How to complete this task:
Tally the lines in the entries below where the string "table" occurs. Reply with the total alone.

:::::

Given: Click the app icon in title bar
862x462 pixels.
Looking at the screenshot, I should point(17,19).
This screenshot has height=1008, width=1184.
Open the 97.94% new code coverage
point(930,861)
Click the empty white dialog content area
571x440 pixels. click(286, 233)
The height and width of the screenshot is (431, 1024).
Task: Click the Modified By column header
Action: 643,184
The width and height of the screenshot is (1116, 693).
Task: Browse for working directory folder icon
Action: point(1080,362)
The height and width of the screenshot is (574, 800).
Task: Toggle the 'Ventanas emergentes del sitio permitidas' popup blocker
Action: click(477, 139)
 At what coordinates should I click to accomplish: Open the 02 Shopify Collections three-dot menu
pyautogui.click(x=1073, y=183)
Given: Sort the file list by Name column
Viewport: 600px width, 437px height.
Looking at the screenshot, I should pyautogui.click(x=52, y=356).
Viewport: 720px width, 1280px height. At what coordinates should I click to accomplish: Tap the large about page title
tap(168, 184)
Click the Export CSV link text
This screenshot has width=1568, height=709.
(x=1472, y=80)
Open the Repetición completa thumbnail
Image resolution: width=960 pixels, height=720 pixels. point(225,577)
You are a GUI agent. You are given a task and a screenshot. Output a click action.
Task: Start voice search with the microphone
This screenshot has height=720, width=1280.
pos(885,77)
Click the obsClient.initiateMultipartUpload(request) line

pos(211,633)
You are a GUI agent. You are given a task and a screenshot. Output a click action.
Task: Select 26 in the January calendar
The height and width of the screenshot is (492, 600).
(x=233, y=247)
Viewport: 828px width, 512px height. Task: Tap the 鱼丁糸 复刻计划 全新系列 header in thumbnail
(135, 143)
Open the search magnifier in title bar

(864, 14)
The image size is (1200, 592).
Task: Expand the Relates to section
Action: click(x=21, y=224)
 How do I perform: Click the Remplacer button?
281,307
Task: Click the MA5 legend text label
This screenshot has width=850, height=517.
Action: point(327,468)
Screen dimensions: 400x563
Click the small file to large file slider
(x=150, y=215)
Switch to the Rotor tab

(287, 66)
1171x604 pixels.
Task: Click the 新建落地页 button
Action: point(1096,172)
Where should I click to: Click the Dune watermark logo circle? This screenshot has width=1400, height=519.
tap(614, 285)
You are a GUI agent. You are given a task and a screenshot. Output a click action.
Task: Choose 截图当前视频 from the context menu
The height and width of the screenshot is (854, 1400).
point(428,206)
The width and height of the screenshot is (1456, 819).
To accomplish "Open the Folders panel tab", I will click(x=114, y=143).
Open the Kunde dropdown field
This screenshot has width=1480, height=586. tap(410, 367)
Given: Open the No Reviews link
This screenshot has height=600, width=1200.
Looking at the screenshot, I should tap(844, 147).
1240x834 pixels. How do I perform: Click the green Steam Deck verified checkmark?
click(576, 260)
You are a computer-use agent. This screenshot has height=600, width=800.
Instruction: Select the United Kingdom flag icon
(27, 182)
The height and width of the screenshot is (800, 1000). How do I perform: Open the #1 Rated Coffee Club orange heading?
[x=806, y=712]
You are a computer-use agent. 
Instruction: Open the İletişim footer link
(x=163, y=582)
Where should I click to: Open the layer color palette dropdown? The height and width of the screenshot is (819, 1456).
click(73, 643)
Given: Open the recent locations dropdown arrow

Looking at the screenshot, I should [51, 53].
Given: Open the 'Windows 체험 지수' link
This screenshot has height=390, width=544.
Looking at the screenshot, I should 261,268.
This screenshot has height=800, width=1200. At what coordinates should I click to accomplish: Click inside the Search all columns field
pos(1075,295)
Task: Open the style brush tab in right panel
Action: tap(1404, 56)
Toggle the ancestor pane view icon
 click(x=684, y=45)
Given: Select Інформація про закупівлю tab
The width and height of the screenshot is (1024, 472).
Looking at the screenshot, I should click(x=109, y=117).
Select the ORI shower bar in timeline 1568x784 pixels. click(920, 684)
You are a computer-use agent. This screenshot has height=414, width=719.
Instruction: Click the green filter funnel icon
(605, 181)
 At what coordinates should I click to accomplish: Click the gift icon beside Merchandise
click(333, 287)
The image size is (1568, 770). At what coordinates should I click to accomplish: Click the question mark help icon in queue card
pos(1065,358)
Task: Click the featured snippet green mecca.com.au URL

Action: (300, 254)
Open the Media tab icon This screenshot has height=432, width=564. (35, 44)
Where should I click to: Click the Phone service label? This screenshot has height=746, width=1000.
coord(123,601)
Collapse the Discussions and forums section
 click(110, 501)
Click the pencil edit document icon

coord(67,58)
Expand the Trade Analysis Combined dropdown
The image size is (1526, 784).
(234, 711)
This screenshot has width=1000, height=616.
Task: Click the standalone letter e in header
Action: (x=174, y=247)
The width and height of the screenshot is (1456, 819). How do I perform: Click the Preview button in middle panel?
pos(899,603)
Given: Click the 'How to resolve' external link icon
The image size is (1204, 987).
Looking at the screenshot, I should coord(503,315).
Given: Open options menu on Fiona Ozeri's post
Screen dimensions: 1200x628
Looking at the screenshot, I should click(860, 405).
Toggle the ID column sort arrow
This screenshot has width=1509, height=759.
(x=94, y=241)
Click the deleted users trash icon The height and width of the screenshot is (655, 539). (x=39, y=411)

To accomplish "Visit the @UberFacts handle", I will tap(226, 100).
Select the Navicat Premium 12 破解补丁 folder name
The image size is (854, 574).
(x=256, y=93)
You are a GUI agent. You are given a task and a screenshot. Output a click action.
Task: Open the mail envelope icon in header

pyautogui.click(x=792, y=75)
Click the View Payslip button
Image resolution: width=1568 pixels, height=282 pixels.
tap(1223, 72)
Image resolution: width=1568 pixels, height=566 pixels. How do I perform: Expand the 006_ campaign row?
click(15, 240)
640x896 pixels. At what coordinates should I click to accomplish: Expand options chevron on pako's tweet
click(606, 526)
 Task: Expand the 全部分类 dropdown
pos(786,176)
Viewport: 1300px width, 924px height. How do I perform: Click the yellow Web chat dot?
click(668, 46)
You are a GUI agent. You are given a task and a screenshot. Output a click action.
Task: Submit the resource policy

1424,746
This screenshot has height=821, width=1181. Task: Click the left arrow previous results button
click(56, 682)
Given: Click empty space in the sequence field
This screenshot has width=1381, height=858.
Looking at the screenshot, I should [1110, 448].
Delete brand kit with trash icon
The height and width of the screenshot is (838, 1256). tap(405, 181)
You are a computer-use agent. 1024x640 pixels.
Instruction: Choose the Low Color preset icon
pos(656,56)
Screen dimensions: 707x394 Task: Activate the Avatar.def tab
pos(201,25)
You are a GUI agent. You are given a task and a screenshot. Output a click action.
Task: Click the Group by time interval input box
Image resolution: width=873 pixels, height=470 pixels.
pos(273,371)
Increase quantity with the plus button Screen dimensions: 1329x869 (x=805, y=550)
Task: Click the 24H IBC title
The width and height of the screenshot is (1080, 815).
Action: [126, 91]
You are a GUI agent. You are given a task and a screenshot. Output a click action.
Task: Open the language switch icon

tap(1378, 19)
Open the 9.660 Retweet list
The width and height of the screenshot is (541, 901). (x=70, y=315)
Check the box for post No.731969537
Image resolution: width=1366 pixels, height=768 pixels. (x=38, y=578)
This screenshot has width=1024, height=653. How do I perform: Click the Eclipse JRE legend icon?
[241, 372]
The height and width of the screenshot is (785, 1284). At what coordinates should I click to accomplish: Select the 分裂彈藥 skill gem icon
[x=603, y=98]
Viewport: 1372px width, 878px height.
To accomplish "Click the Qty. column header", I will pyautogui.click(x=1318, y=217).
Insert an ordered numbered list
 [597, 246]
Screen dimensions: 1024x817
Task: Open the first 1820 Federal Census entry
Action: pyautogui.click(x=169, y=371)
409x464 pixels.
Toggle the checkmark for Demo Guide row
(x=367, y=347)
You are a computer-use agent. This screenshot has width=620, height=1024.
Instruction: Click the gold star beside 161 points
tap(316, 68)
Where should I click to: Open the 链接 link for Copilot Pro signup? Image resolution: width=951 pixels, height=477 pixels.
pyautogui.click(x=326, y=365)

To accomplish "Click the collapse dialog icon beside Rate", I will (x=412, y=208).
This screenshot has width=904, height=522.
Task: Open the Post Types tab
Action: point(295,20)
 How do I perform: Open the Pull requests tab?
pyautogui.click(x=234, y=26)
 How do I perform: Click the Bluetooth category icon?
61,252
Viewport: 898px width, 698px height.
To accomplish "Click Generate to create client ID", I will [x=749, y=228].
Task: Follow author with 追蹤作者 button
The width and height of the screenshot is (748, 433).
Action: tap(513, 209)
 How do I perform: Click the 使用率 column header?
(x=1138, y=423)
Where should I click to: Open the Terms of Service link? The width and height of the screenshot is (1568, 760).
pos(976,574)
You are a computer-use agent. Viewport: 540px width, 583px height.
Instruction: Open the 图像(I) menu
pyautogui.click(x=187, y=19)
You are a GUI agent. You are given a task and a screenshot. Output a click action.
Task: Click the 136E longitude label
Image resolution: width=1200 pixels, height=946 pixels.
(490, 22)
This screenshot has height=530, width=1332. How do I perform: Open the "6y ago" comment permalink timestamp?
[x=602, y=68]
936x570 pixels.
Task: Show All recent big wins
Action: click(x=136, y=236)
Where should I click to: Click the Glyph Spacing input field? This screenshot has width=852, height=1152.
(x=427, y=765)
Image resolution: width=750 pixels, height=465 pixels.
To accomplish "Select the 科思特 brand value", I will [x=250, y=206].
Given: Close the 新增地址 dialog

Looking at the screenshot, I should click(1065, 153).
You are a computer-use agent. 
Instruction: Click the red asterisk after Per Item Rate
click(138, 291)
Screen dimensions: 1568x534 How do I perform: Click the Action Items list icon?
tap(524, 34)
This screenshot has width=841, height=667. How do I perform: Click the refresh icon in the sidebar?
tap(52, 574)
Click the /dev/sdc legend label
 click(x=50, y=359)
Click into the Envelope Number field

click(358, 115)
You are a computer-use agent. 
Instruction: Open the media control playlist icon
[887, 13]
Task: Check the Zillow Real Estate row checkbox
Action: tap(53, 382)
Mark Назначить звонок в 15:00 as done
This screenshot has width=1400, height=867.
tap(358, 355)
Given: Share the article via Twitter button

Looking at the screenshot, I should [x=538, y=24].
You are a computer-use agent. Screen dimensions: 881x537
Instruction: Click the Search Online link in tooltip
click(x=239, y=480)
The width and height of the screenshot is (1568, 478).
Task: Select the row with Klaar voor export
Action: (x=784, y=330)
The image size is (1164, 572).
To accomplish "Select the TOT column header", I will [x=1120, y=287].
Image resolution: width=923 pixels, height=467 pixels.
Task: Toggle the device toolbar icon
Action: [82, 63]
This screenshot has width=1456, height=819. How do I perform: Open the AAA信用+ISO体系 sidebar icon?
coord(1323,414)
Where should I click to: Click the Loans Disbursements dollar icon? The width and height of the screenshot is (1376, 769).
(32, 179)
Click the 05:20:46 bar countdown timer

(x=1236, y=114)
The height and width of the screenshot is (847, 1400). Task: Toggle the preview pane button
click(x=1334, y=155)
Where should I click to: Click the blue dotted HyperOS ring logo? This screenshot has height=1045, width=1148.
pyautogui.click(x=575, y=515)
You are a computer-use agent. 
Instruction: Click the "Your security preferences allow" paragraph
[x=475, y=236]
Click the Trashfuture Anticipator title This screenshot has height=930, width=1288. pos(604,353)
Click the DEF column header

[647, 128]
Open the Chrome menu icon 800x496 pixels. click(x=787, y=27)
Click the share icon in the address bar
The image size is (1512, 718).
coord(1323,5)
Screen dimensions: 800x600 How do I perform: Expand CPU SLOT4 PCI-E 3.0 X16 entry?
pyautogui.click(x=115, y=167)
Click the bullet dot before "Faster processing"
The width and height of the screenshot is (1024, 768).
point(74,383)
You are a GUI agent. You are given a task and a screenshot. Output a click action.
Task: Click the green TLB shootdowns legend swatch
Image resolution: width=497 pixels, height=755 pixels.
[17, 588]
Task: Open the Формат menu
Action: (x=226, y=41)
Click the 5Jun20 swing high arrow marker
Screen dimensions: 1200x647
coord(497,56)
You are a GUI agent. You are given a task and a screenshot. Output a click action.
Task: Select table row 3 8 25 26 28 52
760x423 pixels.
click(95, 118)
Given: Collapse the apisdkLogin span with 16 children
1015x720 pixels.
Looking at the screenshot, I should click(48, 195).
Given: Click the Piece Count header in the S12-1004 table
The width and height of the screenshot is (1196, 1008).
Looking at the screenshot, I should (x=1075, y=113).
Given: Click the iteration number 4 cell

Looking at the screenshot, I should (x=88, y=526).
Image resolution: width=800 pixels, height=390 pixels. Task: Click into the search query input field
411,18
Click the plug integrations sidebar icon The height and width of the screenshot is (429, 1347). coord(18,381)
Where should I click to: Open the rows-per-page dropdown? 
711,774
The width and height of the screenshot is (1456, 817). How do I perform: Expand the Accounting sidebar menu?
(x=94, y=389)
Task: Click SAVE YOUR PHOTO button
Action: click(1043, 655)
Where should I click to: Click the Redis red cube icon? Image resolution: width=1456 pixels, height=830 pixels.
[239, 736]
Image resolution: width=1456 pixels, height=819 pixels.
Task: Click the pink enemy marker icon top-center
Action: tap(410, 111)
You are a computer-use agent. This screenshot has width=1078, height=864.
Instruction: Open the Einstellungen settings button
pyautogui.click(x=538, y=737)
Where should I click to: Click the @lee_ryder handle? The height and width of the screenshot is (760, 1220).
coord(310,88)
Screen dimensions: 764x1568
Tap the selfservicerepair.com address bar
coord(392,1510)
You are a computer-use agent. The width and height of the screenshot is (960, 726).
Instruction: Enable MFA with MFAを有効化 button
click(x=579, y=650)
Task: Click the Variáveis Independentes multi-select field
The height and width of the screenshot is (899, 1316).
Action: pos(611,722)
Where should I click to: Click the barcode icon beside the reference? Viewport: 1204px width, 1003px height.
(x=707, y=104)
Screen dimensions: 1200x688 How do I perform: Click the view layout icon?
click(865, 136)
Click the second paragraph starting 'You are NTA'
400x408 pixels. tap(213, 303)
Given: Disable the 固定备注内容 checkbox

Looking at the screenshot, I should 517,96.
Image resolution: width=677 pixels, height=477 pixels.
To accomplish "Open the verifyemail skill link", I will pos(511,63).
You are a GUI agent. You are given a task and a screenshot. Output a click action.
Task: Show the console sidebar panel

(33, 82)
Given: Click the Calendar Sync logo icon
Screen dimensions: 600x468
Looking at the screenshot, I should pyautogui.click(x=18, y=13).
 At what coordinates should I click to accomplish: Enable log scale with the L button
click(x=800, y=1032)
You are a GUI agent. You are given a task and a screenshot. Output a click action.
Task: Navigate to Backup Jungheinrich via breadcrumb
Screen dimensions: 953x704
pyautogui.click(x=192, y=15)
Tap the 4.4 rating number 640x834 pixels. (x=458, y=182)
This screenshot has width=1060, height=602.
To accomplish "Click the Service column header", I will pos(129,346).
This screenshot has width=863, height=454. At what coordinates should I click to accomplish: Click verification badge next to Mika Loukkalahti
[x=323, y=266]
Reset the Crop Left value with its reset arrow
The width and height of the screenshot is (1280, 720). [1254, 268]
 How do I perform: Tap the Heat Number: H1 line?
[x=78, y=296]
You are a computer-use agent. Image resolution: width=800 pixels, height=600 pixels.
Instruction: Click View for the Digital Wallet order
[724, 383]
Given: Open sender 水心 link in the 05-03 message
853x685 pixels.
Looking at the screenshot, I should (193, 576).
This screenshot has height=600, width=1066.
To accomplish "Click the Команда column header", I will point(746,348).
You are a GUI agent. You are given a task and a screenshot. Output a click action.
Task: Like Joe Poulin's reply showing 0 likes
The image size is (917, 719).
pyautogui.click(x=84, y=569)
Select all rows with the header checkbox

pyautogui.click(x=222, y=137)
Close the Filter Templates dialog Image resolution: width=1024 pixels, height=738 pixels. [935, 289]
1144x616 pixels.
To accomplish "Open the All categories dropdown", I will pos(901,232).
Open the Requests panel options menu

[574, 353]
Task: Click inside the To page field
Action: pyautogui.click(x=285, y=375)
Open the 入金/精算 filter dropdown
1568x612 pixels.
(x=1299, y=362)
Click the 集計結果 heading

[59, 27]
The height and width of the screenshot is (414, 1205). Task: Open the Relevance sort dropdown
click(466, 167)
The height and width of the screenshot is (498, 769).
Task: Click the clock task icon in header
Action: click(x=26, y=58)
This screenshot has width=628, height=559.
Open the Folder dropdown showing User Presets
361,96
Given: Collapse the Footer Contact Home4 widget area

:::::

Result for this task:
2